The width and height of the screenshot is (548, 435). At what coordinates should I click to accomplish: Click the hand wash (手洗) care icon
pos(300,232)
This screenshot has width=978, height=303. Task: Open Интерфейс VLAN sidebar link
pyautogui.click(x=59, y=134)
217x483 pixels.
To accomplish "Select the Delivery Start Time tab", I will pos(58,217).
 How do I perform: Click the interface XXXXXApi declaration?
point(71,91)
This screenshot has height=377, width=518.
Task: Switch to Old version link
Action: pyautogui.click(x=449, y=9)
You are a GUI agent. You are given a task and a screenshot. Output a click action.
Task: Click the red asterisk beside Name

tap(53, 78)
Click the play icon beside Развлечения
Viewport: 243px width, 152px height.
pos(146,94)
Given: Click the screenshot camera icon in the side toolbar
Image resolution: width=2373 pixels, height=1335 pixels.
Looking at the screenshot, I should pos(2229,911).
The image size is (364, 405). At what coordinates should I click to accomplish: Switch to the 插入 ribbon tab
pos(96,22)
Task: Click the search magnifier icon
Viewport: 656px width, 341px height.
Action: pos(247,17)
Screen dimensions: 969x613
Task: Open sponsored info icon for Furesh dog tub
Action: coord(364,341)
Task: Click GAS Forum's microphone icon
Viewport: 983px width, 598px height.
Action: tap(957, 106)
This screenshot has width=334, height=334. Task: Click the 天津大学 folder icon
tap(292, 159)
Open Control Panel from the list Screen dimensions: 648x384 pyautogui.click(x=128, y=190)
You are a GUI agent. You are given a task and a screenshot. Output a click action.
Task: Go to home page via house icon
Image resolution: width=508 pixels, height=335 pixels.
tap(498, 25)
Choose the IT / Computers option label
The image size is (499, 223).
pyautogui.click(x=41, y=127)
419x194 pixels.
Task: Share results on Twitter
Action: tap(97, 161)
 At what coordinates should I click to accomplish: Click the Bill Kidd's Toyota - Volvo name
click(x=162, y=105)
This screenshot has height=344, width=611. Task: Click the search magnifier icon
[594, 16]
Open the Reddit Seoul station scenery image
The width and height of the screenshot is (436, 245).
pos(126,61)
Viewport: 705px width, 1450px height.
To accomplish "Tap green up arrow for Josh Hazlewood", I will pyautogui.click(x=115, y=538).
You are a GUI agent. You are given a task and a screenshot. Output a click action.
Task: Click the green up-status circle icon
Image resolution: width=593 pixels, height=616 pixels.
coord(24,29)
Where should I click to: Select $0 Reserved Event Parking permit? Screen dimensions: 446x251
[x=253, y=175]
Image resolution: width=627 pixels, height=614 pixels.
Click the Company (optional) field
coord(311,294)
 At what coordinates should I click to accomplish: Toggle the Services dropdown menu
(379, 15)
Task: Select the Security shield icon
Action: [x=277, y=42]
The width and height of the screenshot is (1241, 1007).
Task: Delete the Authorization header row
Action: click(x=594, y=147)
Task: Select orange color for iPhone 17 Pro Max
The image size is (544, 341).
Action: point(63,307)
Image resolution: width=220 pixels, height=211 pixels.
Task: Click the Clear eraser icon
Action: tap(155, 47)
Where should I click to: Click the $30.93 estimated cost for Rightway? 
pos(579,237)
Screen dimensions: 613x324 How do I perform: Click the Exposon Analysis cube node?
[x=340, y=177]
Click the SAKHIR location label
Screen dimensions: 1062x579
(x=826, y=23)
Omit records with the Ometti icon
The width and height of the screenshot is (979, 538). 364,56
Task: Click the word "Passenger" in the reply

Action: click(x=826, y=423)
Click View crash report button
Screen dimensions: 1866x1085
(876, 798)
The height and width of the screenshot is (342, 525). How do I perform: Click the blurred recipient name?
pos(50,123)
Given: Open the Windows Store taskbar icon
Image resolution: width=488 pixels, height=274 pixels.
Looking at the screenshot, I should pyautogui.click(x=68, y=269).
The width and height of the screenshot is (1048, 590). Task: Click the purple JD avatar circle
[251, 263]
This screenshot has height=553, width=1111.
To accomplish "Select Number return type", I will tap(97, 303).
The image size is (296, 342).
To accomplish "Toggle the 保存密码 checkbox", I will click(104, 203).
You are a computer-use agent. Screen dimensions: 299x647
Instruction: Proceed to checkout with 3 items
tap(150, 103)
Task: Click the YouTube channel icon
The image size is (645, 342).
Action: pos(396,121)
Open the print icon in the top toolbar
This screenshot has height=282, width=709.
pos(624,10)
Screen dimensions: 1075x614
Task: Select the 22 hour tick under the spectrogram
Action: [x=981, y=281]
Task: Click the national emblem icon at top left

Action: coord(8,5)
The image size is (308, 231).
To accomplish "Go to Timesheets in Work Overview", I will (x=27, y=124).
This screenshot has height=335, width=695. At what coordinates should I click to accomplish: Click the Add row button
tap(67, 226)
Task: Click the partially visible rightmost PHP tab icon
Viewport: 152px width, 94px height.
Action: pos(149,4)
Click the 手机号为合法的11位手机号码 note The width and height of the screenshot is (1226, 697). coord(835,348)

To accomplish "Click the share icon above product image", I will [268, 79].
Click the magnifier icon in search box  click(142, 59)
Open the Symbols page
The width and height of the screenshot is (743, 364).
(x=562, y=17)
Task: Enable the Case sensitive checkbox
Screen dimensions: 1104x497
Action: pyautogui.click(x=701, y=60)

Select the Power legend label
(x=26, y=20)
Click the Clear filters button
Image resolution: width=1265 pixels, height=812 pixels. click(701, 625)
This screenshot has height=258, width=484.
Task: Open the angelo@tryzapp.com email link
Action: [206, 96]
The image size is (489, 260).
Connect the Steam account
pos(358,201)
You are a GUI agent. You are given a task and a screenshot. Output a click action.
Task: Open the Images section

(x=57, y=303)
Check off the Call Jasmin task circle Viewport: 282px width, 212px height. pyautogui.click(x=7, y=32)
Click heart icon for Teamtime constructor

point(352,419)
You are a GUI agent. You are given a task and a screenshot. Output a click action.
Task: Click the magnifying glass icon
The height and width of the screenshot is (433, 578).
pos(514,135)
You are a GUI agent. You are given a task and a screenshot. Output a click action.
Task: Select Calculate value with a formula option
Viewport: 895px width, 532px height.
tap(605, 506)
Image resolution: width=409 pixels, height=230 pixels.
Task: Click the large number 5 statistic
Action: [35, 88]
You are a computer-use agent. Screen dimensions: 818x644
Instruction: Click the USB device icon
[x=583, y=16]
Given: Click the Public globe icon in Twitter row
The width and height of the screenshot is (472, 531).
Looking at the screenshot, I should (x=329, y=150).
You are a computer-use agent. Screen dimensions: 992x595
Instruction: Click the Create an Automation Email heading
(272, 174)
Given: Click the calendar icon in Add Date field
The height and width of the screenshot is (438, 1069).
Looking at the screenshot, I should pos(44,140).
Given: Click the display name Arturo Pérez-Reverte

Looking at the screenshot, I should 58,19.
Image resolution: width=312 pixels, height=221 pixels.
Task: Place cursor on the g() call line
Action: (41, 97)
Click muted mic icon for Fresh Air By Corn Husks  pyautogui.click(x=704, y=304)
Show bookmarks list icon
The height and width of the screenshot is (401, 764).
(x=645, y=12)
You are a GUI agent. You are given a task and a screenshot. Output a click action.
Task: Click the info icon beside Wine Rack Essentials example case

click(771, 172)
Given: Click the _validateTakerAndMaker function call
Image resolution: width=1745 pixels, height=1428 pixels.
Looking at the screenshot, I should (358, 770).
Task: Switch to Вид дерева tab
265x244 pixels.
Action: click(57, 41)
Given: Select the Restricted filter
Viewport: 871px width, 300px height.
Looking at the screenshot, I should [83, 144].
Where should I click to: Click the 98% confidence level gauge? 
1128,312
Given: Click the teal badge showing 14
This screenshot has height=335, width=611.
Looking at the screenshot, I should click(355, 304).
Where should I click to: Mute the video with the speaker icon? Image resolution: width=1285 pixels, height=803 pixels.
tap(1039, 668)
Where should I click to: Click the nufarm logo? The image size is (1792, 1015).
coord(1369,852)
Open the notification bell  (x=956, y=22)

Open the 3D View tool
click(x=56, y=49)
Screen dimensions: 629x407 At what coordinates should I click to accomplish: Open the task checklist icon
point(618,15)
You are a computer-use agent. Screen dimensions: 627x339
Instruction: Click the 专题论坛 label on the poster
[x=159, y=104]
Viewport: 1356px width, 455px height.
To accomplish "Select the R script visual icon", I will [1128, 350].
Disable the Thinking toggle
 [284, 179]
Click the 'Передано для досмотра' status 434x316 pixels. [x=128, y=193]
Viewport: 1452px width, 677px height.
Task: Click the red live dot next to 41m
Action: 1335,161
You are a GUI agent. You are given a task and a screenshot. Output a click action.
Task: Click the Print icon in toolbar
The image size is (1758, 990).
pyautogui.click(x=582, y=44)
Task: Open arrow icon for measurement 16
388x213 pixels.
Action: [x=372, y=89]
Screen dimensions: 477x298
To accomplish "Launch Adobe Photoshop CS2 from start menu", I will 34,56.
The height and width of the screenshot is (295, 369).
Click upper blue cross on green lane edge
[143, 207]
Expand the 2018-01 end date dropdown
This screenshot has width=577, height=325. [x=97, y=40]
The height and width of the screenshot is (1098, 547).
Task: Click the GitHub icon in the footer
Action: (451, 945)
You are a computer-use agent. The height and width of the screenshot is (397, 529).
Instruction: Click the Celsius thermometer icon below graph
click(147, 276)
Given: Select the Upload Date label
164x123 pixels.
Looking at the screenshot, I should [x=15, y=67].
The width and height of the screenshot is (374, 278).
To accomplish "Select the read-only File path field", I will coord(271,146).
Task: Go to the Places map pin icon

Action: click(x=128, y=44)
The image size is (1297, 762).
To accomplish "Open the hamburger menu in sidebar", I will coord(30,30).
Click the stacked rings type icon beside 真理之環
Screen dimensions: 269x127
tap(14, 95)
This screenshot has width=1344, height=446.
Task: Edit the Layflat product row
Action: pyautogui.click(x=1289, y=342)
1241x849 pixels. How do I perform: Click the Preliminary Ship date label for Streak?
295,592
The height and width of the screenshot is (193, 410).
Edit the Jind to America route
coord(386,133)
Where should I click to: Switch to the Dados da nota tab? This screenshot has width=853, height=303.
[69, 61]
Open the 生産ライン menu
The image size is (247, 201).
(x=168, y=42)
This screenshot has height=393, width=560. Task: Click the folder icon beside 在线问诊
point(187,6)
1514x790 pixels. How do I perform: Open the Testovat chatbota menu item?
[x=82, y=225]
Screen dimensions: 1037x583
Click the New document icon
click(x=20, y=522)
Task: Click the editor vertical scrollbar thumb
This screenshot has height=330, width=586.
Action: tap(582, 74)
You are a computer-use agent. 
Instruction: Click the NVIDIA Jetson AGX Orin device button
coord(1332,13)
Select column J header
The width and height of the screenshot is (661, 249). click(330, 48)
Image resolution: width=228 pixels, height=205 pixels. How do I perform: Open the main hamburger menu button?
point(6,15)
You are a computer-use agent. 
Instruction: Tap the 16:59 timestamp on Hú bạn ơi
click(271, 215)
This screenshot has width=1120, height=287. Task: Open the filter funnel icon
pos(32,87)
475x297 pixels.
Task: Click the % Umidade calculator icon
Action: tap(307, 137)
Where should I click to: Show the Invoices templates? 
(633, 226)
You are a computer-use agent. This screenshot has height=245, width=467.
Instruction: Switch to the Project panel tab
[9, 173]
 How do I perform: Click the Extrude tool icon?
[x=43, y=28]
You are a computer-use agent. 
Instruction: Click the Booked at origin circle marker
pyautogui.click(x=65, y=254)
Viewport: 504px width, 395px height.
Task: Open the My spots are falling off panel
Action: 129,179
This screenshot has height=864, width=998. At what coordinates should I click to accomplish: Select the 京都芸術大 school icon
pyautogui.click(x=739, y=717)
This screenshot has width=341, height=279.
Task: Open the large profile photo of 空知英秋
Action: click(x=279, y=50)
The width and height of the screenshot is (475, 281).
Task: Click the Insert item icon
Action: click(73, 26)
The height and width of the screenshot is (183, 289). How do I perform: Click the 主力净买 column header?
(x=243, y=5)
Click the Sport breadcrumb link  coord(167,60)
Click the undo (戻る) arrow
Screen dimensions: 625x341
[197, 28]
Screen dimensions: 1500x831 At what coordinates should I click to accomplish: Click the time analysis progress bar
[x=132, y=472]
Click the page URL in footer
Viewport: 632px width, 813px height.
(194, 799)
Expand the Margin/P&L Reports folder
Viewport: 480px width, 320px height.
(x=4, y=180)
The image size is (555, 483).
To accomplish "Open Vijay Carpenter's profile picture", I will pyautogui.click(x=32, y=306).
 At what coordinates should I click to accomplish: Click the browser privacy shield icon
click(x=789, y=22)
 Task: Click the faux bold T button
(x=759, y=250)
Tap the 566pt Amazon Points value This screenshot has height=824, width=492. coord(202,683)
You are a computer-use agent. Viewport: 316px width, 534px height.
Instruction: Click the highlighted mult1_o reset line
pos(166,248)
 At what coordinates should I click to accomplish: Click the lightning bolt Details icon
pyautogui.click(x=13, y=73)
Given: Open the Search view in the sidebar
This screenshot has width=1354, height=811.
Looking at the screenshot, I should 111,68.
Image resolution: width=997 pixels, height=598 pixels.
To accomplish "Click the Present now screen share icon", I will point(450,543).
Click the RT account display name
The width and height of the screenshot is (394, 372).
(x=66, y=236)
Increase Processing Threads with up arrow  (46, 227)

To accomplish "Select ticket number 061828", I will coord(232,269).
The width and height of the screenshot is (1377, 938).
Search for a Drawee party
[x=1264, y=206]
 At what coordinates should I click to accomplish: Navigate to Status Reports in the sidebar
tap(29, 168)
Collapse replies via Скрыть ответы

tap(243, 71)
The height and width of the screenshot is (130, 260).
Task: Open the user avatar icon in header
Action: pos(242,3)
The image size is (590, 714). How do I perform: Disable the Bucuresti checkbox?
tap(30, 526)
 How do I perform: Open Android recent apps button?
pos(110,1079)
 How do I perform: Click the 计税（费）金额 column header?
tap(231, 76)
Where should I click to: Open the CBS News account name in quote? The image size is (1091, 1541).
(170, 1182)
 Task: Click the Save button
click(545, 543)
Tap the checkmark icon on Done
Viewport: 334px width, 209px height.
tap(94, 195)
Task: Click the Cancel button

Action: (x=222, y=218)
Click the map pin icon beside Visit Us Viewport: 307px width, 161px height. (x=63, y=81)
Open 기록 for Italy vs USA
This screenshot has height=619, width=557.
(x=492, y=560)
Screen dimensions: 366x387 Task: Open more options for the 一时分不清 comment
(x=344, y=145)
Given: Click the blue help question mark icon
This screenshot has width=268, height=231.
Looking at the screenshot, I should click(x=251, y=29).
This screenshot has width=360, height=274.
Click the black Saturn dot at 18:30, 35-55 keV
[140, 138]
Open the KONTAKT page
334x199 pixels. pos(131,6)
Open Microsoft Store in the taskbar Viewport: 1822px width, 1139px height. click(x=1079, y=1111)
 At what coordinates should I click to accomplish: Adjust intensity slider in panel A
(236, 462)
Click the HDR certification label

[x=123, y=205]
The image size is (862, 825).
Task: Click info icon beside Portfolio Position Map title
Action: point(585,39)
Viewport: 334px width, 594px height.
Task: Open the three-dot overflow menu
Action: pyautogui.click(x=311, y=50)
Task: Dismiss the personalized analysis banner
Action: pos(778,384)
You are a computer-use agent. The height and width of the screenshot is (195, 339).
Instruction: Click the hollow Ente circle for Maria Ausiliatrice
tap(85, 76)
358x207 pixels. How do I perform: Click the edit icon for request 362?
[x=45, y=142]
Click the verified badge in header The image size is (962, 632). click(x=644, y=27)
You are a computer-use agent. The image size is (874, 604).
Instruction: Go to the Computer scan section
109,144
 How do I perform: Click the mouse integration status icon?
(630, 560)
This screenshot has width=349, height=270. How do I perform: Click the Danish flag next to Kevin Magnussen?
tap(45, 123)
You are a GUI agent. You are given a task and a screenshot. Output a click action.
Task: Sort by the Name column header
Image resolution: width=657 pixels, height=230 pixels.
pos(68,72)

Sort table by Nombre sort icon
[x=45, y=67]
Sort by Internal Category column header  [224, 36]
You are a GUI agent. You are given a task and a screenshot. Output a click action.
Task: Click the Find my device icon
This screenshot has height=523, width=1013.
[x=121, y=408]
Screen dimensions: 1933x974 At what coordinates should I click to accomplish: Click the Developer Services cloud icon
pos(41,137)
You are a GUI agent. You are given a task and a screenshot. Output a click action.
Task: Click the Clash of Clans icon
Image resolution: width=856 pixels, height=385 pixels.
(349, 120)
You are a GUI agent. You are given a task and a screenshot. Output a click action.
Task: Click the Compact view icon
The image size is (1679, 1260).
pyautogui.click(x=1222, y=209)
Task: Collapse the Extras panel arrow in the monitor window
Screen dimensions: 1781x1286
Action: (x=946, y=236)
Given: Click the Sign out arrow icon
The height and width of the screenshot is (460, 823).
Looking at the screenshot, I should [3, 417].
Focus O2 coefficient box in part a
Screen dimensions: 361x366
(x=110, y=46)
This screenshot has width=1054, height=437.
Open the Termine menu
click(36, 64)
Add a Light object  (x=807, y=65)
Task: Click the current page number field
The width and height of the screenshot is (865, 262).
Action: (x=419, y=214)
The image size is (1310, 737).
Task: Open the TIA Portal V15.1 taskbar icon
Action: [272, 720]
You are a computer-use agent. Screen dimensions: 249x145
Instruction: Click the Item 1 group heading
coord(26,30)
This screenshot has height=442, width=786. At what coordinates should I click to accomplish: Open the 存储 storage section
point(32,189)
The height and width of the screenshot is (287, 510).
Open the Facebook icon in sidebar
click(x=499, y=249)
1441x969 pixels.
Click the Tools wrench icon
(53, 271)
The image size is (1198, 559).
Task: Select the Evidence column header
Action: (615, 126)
━━━━━━━━━━━━━━━━━━━━━━━━━━━━━━
** Exercise prompt **
Repeat, word for word, the stretch of the records from the line containing "Given: Click the teal badge showing 14" through the line containing "tap(1039, 668)".

** Expected answer **
Given: Click the teal badge showing 14
This screenshot has height=335, width=611.
Looking at the screenshot, I should click(355, 304).
Where should I click to: Mute the video with the speaker icon? Image resolution: width=1285 pixels, height=803 pixels.
tap(1039, 668)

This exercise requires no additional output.